In many jurisdictions, recording a deed change can trigger a reassessment of the property’s value for tax purposes, potentially raising annual property tax bills. However, transfers between spouses, between parents and children, and into revocable trusts often qualify for exemptions that prevent reassessment. Check with your county assessor before recording the deed to determine whether your transfer qualifies for an exemption and what forms you need to submit to claim it.

Title Insurance and Warranty Limitations

Unlike a warranty deed, a quitclaim deed contains no promises about the quality of the title. The grantor makes no guarantee that they actually own the property, that no one else has a competing claim, or that the property is free of liens and encumbrances. If a problem surfaces later — an old lien, a boundary dispute, a prior owner’s heir asserting a claim — the grantee has no legal recourse against the grantor based on the deed itself.

Existing title insurance policies may also be affected. Title insurance protects the named insured owner, and transferring the property to a new owner via quitclaim can terminate that coverage for the new owner. The new owner would need to purchase a new policy to be protected, but title insurers are often reluctant to issue policies on properties acquired by quitclaim because there is no warranty backing the transfer. If you plan to sell or refinance the property later, a title company conducting the search may flag the quitclaim as a potential defect in the chain of title, which can delay or complicate the transaction.

For transfers between family members or into trusts where you are confident about the property’s title history, these limitations rarely cause problems. For any other situation — especially if you are receiving property and are not certain about its title history — consider requesting a title search before accepting a quitclaim deed, or ask the grantor to use a warranty deed instead.

Medicaid and Long-Term Care Planning Risks

If you quitclaim your home to a family member for less than fair market value and later apply for Medicaid long-term care coverage, the transfer can trigger a penalty period during which you are ineligible for benefits.
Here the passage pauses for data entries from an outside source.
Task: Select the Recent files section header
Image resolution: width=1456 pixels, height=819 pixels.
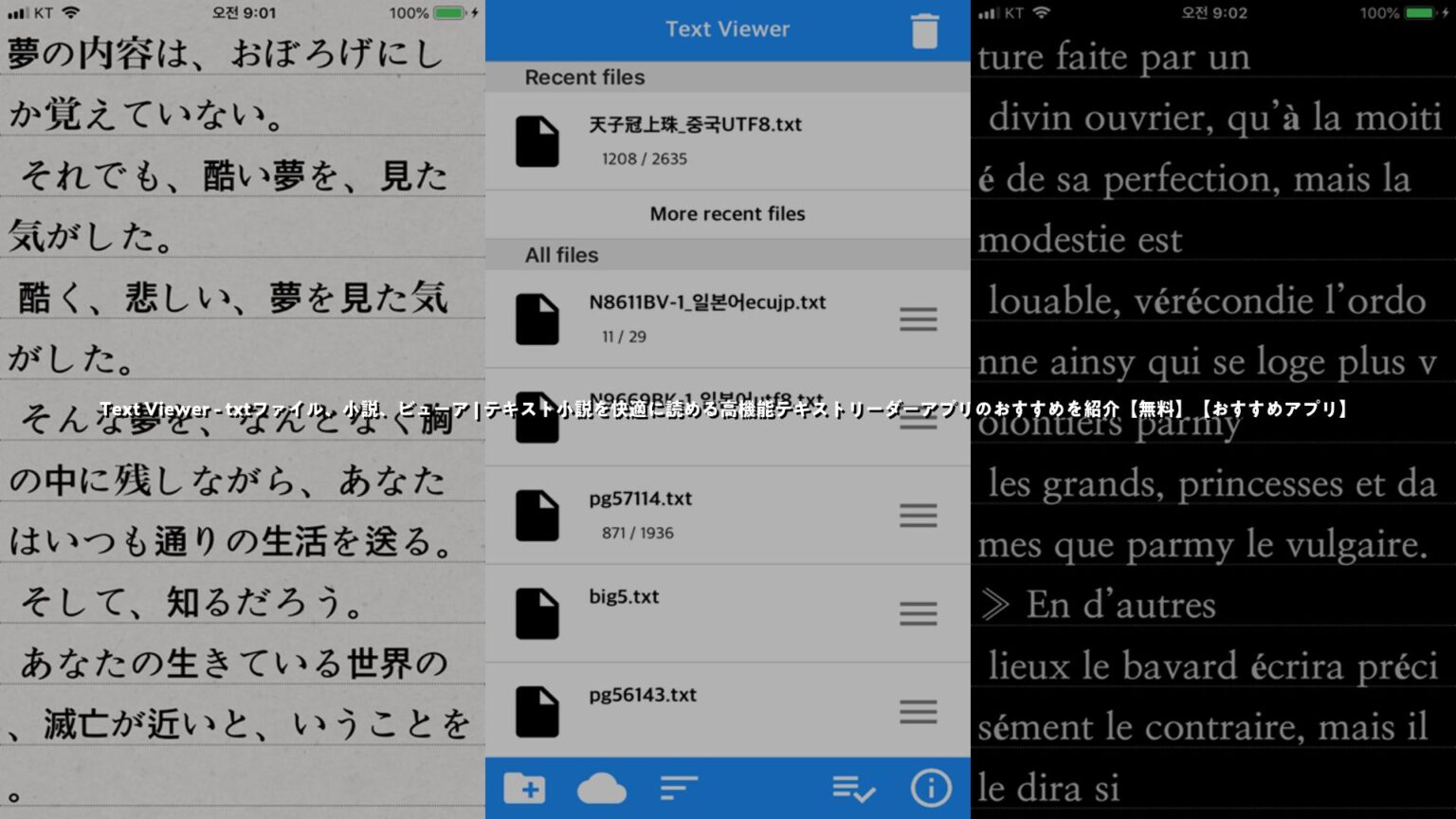Action: (x=585, y=77)
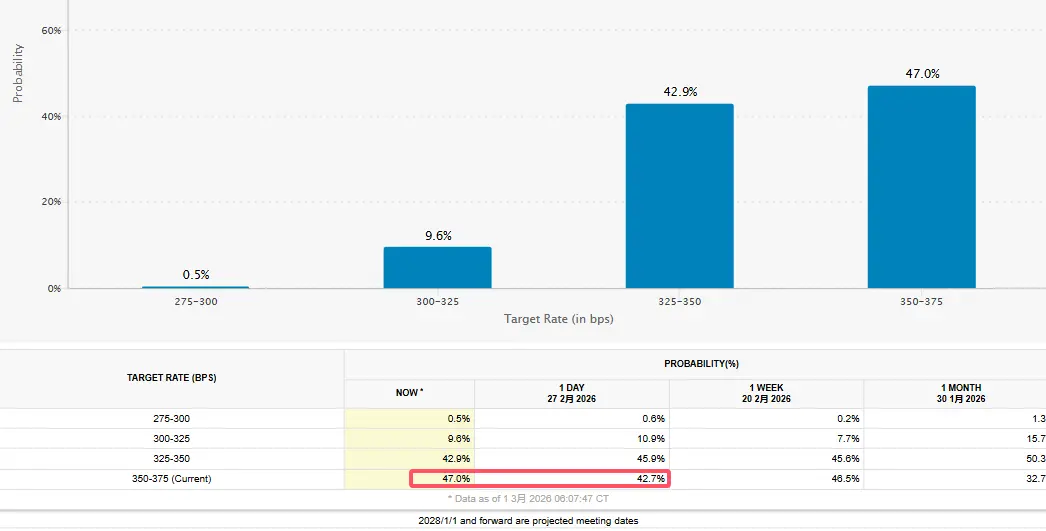Viewport: 1046px width, 531px height.
Task: Select the 350-375 (Current) row label
Action: tap(171, 479)
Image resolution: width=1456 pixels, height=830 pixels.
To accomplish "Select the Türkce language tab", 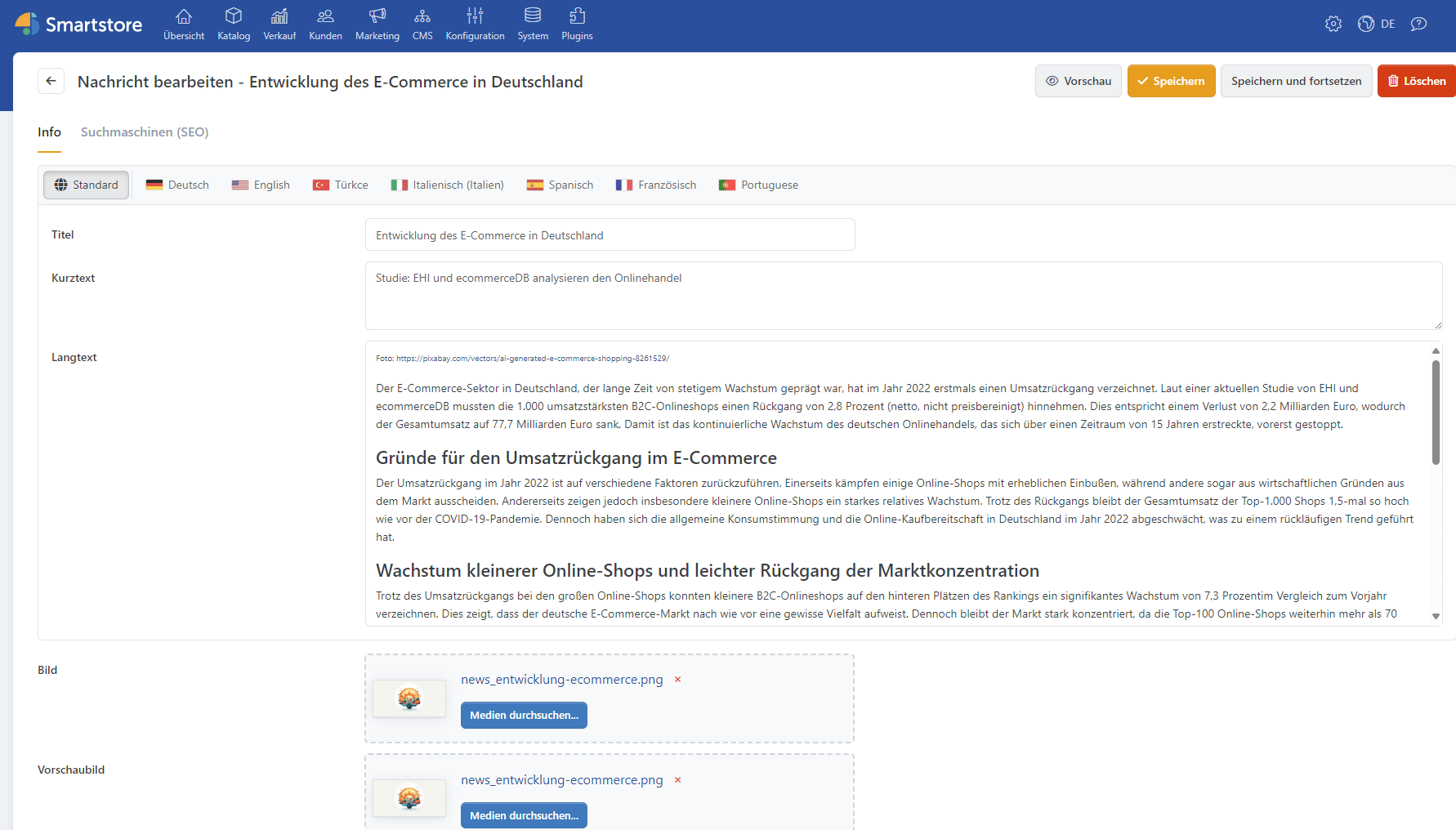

Medicaid uses a 60-month look-back period — meaning the agency reviews all asset transfers made within the five years before your application.6Centers for Medicare & Medicaid Services. Transfer of Assets in the Medicaid Program – Important Facts for State Policymakers Transfers made for less than fair market value result in a penalty period calculated based on the value of the transferred asset. During the penalty period, you must pay for nursing home or long-term care costs out of pocket.
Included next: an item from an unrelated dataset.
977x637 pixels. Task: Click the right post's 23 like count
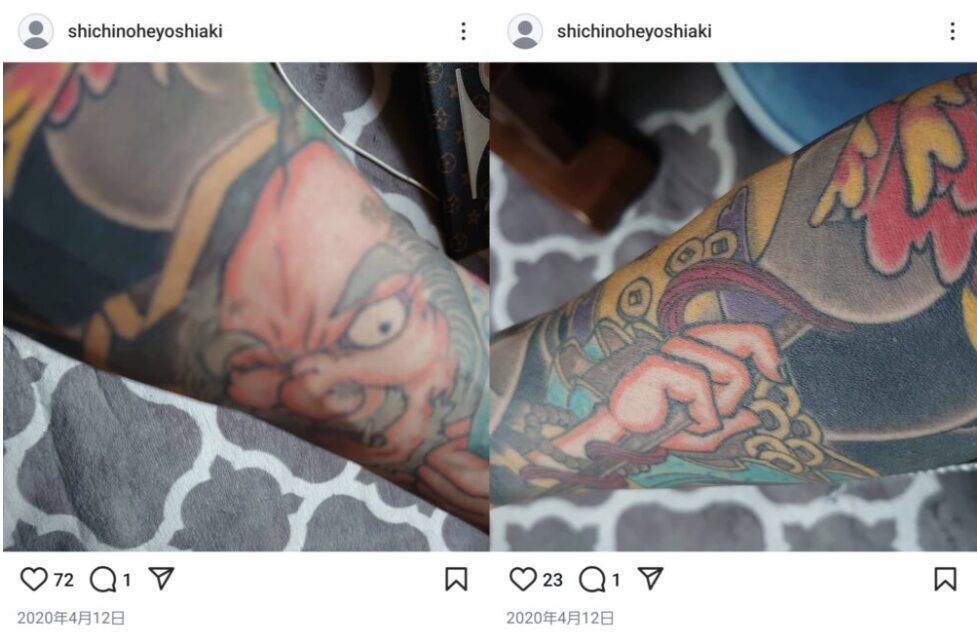click(553, 580)
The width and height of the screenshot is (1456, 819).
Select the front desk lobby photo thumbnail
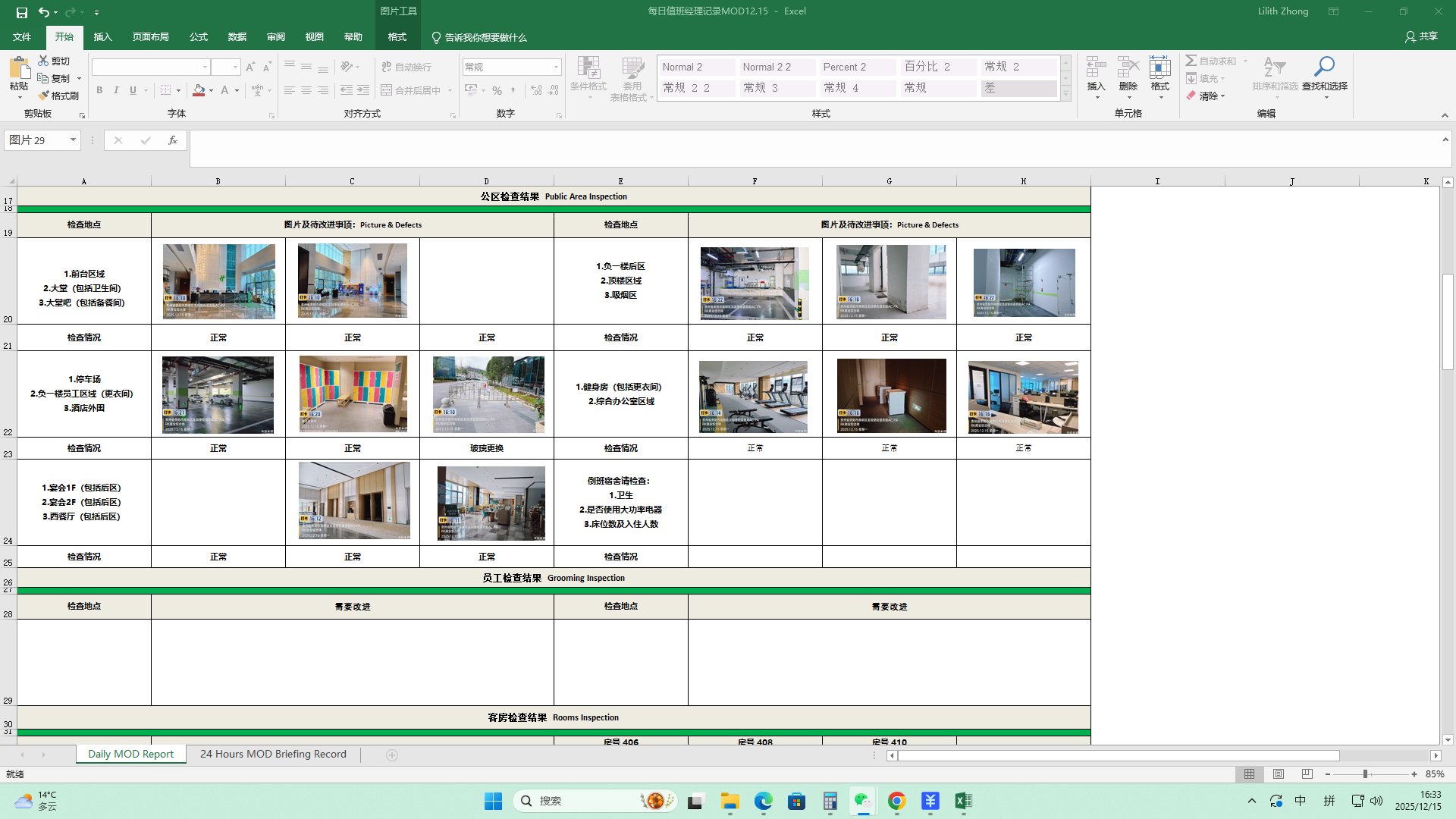pyautogui.click(x=219, y=281)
The penalty period does not begin on the date of the transfer — it starts on the later of the transfer date or the date you enter a nursing facility and would otherwise qualify for Medicaid. This means a transfer made years ago can still create a gap in coverage at the worst possible time. If you are considering a quitclaim transfer as part of estate or long-term care planning, consult an elder law attorney before recording the deed.